Audio—particularly in podcast form—isn’t just a cold productivity tool. As media companies and my fellow consumers have known for a long time, what a person listens to is inevitably very personal. In the moments when I’m not at a desk, podcasts convert themselves from productivity tools into something more personal than simple entertainment. Having podcasters’ voices coming through my car speakers is now an essential part of driving to work, like checking my blind spot or sipping coffee from a to-go mug. The same goes for lunchtime walks or solo cooking. Sermons, feisty political pundit debates, rumorous speculations about new technology, and especially the voices carrying all these out are more than mere audio. They’re a part of my life.

With podcasts I’m subscribed to, I listen to the hosts’ voices about as often as I listen to the voices of my close friends who live in other cities. Downloading a new episode is like picking up the phone for a call to catch up. I’m filling otherwise mundane time with the engaging stories and opinions of a diverse range of individuals. Given—it’s a little bit different from catching up with a long-distance friend because my confidants don’t discuss whether or not the new iPhone will have an audio jack or fantastical strategies to keep Donald Trump out of office for hours.

Discounting the one-way nature of these conversations for a moment, I am beginning to understand what members of my grandparents’ generation have meant when saying their favorite radio broadcaster was a part of the family. A family gathering around a pre-television, Depression-era radio set to hear the evening news or a Roosevelt fireside chat would of course generate warm feelings toward the voices on the other end of the broadcast. After listening to ~1–1.5 hours of podcasts per weekday for almost a year now, I can fully empathize with that sentiment.

More of the fuzzy feelings

I recently noticed this humble informational status in my podcast app of choice.

IMG_1097

“Smart Speed has saved you an extra 24 hours…” Wow. Well what does this mean?

First, what is Smart Speed? It’s a feature that’s unique to the iOS podcast app Overcast. Most, if not all, podcast apps offer some kind of speed adjustment feature (hardcore audio addicts listen at 2x). Overcast is the only app that is able to change the speed of audio while it’s playing. Here’s an explanation from The Sweet Setup’s review of Overcast.

Smart Speed shortens silences without any distortion. Instead of having to do a straight-up 1.5x or 2x playback across the board, Smart Speed speeds up shows more intelligently.

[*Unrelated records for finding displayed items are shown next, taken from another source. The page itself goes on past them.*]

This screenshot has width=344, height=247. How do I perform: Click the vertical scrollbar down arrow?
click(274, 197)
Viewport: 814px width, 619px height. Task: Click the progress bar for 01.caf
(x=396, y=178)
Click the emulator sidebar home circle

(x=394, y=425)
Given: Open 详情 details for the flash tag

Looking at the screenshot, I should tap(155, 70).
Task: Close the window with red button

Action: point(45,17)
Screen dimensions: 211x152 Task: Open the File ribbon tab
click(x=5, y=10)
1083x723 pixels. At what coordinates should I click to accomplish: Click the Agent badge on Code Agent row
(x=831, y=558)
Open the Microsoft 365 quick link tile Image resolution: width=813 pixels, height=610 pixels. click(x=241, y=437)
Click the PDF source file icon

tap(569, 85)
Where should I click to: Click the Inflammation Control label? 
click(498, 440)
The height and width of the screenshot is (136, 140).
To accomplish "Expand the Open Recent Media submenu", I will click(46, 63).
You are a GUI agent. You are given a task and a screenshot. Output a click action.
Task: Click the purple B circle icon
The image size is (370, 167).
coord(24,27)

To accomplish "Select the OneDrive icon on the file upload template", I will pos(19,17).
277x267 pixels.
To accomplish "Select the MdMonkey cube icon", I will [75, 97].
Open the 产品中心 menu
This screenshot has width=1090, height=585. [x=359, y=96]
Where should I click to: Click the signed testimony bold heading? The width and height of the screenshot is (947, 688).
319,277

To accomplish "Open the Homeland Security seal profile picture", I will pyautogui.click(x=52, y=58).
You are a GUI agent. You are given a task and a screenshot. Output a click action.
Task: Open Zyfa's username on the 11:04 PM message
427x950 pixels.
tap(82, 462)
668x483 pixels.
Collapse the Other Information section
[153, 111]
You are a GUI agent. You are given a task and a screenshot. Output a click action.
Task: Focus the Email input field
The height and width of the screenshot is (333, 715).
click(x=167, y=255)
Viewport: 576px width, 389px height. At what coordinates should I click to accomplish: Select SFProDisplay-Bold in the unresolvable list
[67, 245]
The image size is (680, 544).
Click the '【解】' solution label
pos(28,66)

More intelligently indeed. Purely conversational shows (colloquially known as the Two Dudes Talking genre) with long pauses get their gaps of silence spliced, yet more fast-paced productions like NPR’s many, many shows remain basically unaffected.

Second, what does it mean that Smart Speed has “saved” me an “extra” 24 hours? An iOS app cannot add a day to my life, but what it can do is pack in more of what I love into the life I’m not able to extend. By cutting out inefficiencies of my listening, Overcast has not only shrewdly upped my productivity but also measurably increased my daily enjoyment. That’s not just intelligent; it’s game-changing.

Because of one software feature enabled in my routine a mere 365 days ago, I’ve spent an entire extra day with these “friends” of mine. I’ve spent 24 extra hours hearing the gospel, learning philosophy, and listening to stories.

I’m one of many beneficiaries. As of September 2014, just a couple of months after Overcast’s release1, users had collectively gained about 9.6 years of extra listening time.

To my fellow listeners, I give to you one simple example of this app’s benefit on a person’s life. Increase the amount of fuzzy feelings you have for your favorite podcasters by using Overcast. Read more about how to transfer your subscriptions between podcast clients here.

To people looking from the outside into the growing realm of podcasts, you do have the time and ability to enjoy some of these starter shows:

And to Marco Arment and other user-focused developers and designers, keep up the good work. Keep making choices that aren’t obvious or easy. Keep pushing the envelope.